__Brano mostrato__.
==================================================
Presi il libro, alcuni anni fa, attratto molto dal titolo senza sapere a cosa andassi incontro e senza conoscerne l’autrice.
“Processo a Jim Morrison” è una breve raccolta di testi teatrali (uno, “Ilaria Vuole” è più un monologo, se vogliamo dirla tutta). Due atti unici di Serena Maffia, una piacevole lettura che spero di vedere messa in scena prima o poi.
Si apre con “Processo a Jim Morrison”, atto unico che dà il titolo e qui, più che un processo vero&proprio abbiamo un surreale dialogo tra due “resuscitati per l’occasione”: James Douglas Morrison e Pamela Courson che ripercorrono, nella casa dove sarebbe poi morto Jim Morrison, gli ultimi mesi di vita della Rock Star, il suo cosiddetto periodo parigino in una stanza di Rue de Breteulle.
Serena non ci mostra l’iconico Jim Morrison, il magro capellone delle foto a braccia aperte in pantaloni di cuoio ma lo sciamano barbone in maglione con scollo a V. Non il Dionisio del Rock che ci saremmo aspettati, di quello si è ampiamente parlato e si è idolatrato parecchio, quello di cui si parla davvero sempre poco è il Jim Morrison Poeta, animo tormentato. Un uomo tormentato anche nel suo rapporto con Pamela.
Dicevamo, non è proprio un “processo” piuttosto è un dialogo tra due anime tormentate, un’analisi che sintetizza bene l’Icona Rock che è stato, e continua a essere Jim Morrison a più di 50 anni dalla morte.
Senza nascondere il lato selvaggio, la testa di cazzo che Jim Morrison sapeva essere quando beveva. Anzi, ci viene mostrato quanto potesse essere selvaggio senza renderlo un tamarro o giustificarlo.
Serena ricorda quel che molti dimenticano, ed è una cosa che ho apprezzato parecchio, ossia che Jim Morrison si è trovato catapultato nel mondo della musica quasi per sbaglio, per lui era solo un posto di passaggio. In sintesi, un poeta arrivato alla musica per caso e alla morte rincoglionito e tutto questo con una ragazza, quella notte, messa male dalla droga, peggio di lui.
==================================================
__Obiettivo dichiarato 1__.
Puoi ripetere alla lettera il passo della recensione che parte dalle parole "Serena non ci" e si ferma dopo le parole "anni dalla morte."?
==================================================
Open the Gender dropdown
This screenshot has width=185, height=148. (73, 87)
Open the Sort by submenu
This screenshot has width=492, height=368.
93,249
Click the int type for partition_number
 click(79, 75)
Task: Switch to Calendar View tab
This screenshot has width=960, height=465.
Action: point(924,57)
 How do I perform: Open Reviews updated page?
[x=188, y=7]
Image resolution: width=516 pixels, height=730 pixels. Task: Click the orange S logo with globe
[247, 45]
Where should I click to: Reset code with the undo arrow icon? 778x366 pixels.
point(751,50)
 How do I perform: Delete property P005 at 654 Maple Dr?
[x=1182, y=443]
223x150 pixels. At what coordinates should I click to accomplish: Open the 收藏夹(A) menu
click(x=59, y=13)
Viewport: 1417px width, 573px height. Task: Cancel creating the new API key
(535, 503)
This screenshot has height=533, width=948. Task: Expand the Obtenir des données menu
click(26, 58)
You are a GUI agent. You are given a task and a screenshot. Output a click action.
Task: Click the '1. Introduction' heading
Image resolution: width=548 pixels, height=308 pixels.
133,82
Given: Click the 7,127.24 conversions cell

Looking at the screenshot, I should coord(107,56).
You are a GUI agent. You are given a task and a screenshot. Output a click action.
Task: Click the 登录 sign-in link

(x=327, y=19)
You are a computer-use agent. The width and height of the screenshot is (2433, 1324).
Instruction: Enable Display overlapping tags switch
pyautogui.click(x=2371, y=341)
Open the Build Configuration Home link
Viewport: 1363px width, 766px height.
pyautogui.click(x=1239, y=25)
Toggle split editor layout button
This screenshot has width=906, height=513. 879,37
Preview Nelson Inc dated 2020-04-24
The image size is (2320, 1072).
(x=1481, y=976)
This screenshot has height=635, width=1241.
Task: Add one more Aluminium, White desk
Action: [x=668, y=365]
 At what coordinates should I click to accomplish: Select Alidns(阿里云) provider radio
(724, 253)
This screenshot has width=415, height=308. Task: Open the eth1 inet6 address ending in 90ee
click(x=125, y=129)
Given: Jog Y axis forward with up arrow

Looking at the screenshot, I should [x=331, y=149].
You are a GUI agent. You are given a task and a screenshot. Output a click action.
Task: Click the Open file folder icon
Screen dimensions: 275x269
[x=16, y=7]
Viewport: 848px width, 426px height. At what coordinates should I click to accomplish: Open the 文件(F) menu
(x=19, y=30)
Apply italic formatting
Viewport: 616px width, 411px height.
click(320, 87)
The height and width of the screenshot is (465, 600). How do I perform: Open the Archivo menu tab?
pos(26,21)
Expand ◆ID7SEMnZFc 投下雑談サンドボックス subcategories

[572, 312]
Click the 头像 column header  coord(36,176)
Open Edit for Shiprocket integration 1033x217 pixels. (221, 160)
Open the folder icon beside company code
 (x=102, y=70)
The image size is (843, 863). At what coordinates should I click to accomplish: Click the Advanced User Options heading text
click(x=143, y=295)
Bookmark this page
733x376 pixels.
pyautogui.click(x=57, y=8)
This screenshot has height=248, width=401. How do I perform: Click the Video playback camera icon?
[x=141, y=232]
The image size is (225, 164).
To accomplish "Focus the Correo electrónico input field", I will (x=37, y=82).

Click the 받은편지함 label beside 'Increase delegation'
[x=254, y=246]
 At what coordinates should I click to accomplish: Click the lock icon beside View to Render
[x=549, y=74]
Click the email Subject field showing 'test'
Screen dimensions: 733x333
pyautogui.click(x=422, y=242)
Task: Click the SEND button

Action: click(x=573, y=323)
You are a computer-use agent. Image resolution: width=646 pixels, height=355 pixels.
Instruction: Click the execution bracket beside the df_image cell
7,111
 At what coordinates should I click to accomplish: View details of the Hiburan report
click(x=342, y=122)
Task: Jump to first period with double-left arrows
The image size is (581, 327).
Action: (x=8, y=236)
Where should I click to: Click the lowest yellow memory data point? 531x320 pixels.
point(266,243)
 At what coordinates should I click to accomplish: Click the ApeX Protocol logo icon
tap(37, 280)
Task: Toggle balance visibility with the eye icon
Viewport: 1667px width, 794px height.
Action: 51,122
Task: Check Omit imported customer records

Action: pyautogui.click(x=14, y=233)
==================================================
__Obiettivo dichiarato 2__.
Puoi duplicare tali e quali le righe dell'elenco, cominciando da quella che contiene "Given: Jog Y axis forward with up arrow" e fermandoti dopo quella che contiene "[x=141, y=232]"?

__Risultato 1__.
Serena non ci mostra l’iconico Jim Morrison, il magro capellone delle foto a braccia aperte in pantaloni di cuoio ma lo sciamano barbone in maglione con scollo a V. Non il Dionisio del Rock che ci saremmo aspettati, di quello si è ampiamente parlato e si è idolatrato parecchio, quello di cui si parla davvero sempre poco è il Jim Morrison Poeta, animo tormentato. Un uomo tormentato anche nel suo rapporto con Pamela.
Dicevamo, non è proprio un “processo” piuttosto è un dialogo tra due anime tormentate, un’analisi che sintetizza bene l’Icona Rock che è stato, e continua a essere Jim Morrison a più di 50 anni dalla morte.

__Risultato 2__.
Given: Jog Y axis forward with up arrow

Looking at the screenshot, I should [x=331, y=149].
You are a GUI agent. You are given a task and a screenshot. Output a click action.
Task: Click the Open file folder icon
Screen dimensions: 275x269
[x=16, y=7]
Viewport: 848px width, 426px height. At what coordinates should I click to accomplish: Open the 文件(F) menu
(x=19, y=30)
Apply italic formatting
Viewport: 616px width, 411px height.
click(320, 87)
The height and width of the screenshot is (465, 600). How do I perform: Open the Archivo menu tab?
pos(26,21)
Expand ◆ID7SEMnZFc 投下雑談サンドボックス subcategories

[572, 312]
Click the 头像 column header  coord(36,176)
Open Edit for Shiprocket integration 1033x217 pixels. (221, 160)
Open the folder icon beside company code
 (x=102, y=70)
The image size is (843, 863). At what coordinates should I click to accomplish: Click the Advanced User Options heading text
click(x=143, y=295)
Bookmark this page
733x376 pixels.
pyautogui.click(x=57, y=8)
This screenshot has height=248, width=401. How do I perform: Click the Video playback camera icon?
[x=141, y=232]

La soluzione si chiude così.